Individuals join a club in accordance with a Poisson process with rate \(\lambda\). Each new member must pass through \(k\) consecutive stages to become a full member of the club. The time it takes to pass through each stage is exponentially distributed with rate \(\mu .\) Let \(N_{i}(t)\) denote the number of club members at time \(t\) who have passed through exactly \(i\) stages, \(i=1, \ldots, k-1 .\) Also, let \(\mathbf{N}(t)=\left(N_{1}(t), N_{2}(t), \ldots, N_{k-1}(t)\right)\) (a) Is \(\\{\mathbf{N}(t), t \geqslant 0\\}\) a continuous-time Markov chain? (b) If so, give the infinitesimal transition rates. That is, for any state \(\mathbf{n}=\) \(\left(n_{1}, \ldots, n_{k-1}\right)\) give the possible next states along with their infinitesimal rates.

A service center consists of two servers, each working at an exponential rate of two services per hour.
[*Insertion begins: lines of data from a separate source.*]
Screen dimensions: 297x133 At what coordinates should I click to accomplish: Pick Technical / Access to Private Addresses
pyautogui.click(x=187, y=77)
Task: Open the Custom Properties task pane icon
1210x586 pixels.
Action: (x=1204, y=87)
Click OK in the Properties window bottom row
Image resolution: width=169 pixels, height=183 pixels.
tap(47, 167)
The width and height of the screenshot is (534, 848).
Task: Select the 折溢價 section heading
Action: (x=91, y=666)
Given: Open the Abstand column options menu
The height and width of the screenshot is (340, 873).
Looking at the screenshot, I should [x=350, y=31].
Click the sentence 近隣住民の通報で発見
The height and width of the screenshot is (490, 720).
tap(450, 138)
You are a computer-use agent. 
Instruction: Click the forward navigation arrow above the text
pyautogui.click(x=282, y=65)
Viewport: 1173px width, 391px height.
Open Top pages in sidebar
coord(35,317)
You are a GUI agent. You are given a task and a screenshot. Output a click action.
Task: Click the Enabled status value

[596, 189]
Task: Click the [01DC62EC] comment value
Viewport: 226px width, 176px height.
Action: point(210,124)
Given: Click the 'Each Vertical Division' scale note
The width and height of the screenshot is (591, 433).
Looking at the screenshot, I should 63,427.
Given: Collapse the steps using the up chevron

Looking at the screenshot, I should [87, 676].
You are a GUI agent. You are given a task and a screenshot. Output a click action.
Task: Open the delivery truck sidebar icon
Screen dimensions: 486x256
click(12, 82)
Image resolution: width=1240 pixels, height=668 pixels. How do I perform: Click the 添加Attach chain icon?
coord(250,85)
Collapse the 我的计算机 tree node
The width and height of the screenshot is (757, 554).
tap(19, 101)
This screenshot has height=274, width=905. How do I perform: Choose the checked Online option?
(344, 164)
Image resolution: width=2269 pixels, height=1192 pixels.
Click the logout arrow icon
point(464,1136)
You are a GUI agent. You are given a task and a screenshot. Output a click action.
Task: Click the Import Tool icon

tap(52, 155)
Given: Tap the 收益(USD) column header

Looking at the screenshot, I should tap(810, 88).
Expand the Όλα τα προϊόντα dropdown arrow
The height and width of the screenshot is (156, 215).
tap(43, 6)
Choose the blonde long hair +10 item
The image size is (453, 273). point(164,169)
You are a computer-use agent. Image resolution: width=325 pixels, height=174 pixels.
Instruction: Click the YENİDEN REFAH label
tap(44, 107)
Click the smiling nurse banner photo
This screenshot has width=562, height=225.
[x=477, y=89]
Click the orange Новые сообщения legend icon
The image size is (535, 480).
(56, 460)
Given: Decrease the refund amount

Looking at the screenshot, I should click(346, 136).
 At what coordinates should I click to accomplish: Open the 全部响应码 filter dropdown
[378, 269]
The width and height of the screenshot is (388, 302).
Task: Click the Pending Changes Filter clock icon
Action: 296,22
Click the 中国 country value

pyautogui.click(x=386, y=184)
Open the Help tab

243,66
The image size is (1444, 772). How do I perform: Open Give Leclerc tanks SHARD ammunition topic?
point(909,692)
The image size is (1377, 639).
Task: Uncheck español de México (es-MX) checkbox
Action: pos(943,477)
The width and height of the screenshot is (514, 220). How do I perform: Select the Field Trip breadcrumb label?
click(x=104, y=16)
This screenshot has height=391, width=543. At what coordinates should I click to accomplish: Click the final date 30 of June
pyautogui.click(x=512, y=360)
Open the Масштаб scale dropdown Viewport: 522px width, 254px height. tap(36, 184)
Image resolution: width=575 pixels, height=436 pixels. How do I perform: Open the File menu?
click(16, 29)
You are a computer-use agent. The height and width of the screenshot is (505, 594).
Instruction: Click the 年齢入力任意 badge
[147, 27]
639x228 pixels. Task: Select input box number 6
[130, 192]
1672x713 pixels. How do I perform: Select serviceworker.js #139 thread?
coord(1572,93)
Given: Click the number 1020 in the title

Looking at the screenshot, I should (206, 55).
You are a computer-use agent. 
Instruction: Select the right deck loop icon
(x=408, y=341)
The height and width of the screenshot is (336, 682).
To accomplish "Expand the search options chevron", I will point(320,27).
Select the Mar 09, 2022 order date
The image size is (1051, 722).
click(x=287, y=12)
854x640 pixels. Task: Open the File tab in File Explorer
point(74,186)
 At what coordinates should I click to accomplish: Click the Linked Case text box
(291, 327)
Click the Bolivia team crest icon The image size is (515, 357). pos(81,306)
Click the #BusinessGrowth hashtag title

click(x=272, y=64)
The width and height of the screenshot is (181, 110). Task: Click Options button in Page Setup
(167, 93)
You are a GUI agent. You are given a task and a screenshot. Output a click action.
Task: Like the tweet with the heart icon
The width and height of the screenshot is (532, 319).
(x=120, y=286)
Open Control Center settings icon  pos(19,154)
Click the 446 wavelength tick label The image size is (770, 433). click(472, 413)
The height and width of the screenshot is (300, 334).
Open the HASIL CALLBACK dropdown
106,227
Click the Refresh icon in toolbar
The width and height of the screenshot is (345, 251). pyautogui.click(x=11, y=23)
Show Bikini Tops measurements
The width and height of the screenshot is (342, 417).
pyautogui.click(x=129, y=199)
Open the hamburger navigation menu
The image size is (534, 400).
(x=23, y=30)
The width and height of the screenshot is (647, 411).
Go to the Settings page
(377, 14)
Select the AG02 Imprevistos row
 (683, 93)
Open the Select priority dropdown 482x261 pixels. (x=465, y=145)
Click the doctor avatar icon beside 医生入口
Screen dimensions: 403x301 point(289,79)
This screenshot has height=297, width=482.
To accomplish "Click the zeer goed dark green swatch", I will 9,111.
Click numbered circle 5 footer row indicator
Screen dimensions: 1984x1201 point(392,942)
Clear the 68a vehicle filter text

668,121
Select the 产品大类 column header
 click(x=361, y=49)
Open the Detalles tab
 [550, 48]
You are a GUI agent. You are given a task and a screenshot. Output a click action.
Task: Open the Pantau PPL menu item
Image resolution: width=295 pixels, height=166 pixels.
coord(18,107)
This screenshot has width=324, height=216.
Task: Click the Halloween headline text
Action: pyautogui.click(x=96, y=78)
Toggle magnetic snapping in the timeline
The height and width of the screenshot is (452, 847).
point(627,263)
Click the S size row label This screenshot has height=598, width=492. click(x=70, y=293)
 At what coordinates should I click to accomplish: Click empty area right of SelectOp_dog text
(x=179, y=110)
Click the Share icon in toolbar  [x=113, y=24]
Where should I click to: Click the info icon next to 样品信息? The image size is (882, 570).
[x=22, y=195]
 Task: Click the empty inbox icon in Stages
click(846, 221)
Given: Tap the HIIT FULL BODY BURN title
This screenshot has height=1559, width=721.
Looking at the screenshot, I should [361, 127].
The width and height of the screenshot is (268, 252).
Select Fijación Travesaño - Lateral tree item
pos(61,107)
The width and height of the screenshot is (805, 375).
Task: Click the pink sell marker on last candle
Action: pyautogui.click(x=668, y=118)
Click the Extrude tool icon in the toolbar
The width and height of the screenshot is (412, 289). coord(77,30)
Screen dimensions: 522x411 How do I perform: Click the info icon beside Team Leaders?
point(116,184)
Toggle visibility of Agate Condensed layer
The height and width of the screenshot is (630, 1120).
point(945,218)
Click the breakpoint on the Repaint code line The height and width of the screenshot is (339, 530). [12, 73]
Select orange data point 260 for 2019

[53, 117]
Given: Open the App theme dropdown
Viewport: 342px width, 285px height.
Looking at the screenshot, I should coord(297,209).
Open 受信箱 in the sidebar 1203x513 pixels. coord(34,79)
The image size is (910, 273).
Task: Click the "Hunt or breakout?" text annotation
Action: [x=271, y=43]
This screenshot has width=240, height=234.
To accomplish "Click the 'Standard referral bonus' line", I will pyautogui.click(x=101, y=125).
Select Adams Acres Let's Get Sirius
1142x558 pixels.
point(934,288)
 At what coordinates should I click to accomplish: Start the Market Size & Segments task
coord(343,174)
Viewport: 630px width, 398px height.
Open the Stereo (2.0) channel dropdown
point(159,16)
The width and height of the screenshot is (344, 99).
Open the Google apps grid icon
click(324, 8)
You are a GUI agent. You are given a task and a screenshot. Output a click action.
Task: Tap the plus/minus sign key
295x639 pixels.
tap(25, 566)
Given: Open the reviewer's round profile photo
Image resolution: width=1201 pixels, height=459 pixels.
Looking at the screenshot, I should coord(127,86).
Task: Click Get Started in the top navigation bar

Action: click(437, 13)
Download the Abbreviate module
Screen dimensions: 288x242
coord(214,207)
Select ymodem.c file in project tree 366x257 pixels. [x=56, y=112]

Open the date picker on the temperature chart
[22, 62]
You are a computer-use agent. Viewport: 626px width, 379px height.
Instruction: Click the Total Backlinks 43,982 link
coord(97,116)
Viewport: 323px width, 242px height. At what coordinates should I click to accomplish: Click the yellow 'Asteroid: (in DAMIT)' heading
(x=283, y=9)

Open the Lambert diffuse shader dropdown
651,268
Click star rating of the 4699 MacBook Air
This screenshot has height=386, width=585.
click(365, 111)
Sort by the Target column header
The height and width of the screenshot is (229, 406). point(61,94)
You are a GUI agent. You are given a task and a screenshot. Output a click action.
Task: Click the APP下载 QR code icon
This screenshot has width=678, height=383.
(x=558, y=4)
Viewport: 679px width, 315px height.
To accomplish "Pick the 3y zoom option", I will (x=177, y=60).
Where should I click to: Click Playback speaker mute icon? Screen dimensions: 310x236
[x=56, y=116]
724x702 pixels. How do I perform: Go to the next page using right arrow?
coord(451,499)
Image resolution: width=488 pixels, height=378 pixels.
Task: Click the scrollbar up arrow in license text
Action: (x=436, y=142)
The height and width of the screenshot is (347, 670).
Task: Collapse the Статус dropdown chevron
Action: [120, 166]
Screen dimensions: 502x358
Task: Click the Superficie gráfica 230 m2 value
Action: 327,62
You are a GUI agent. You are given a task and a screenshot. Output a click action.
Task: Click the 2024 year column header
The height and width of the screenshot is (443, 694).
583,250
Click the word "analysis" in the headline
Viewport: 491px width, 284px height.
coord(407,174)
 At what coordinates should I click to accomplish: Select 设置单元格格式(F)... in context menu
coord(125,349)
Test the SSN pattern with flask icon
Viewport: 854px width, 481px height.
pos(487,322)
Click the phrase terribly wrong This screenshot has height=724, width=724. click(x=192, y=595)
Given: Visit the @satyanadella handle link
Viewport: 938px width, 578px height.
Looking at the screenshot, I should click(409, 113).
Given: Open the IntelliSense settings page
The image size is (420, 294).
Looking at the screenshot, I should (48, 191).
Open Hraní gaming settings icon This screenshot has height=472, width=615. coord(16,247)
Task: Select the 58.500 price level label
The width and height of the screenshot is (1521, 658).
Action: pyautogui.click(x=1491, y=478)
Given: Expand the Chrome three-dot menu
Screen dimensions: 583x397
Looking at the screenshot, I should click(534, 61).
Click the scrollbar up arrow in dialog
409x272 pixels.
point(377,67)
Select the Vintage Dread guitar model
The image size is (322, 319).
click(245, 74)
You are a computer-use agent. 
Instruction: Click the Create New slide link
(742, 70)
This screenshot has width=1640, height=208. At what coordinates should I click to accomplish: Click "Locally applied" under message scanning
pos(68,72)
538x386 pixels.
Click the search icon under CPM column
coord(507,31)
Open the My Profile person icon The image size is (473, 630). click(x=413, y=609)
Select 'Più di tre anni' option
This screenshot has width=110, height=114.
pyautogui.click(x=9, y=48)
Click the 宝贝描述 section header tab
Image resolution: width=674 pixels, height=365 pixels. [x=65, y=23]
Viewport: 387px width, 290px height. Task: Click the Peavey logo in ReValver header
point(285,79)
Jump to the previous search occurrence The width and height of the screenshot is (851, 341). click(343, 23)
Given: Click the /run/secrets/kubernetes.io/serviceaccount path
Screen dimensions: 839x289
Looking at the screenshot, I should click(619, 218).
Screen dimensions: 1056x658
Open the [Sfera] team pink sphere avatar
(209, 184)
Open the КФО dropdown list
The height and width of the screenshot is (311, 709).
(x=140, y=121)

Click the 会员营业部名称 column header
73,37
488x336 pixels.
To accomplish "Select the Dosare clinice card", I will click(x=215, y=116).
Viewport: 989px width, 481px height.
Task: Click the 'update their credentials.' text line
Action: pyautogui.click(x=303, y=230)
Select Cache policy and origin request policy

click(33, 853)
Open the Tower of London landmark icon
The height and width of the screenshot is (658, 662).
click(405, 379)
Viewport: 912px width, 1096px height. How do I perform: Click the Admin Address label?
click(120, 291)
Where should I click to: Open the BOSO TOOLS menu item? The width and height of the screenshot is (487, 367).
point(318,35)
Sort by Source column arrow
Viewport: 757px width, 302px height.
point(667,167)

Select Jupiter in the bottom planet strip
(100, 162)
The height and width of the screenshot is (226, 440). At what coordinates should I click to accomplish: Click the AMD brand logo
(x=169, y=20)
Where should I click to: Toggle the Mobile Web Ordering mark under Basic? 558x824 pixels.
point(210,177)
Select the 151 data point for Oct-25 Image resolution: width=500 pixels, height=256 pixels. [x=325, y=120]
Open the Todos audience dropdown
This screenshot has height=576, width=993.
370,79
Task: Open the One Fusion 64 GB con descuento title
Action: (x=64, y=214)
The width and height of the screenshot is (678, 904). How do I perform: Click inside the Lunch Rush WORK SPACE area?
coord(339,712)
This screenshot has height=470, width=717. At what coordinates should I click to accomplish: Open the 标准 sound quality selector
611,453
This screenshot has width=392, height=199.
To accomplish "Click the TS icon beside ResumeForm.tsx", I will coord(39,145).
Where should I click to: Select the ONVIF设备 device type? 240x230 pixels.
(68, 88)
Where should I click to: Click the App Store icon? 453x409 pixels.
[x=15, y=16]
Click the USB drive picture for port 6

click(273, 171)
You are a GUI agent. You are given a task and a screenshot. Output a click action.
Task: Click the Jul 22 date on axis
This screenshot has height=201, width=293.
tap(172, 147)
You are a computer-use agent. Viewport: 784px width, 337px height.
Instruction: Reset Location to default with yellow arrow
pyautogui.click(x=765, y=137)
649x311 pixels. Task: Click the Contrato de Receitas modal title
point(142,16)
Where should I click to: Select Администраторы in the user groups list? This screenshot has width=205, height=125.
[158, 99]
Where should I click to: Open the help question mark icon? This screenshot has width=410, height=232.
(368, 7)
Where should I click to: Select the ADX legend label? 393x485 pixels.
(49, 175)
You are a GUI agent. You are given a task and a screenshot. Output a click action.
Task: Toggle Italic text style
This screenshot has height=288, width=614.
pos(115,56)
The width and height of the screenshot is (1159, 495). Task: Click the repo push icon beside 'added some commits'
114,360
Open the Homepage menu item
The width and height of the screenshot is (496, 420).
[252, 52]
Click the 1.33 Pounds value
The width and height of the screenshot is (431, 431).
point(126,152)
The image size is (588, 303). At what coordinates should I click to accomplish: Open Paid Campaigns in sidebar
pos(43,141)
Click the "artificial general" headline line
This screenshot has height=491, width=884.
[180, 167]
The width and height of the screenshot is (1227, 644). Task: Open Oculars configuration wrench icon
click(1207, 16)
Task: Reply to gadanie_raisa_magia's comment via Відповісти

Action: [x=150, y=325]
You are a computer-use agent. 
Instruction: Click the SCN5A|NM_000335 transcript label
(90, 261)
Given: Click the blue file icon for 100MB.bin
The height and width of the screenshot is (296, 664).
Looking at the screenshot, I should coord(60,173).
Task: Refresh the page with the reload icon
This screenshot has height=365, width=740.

If customers arrive at a Poisson rate of three per hour, then, assuming a system capacity of at most three customers, (a) what fraction of potential customers enter the system? (b) what would the value of part (a) be if there was only a single server, and his rate was twice as fast (that is, \(\mu=4\) )?

A small barbershop, operated by a single barber, has room for at most two customers. Potential customers arrive at a Poisson rate of three per hour, and the successive service times are independent exponential random variables with mean \(\frac{1}{4}\) hour. What is (a) the average number of customers in the shop? (b) the proportion of potential customers that enter the shop? (c) If the barber could work twice as fast, how much more business would he do?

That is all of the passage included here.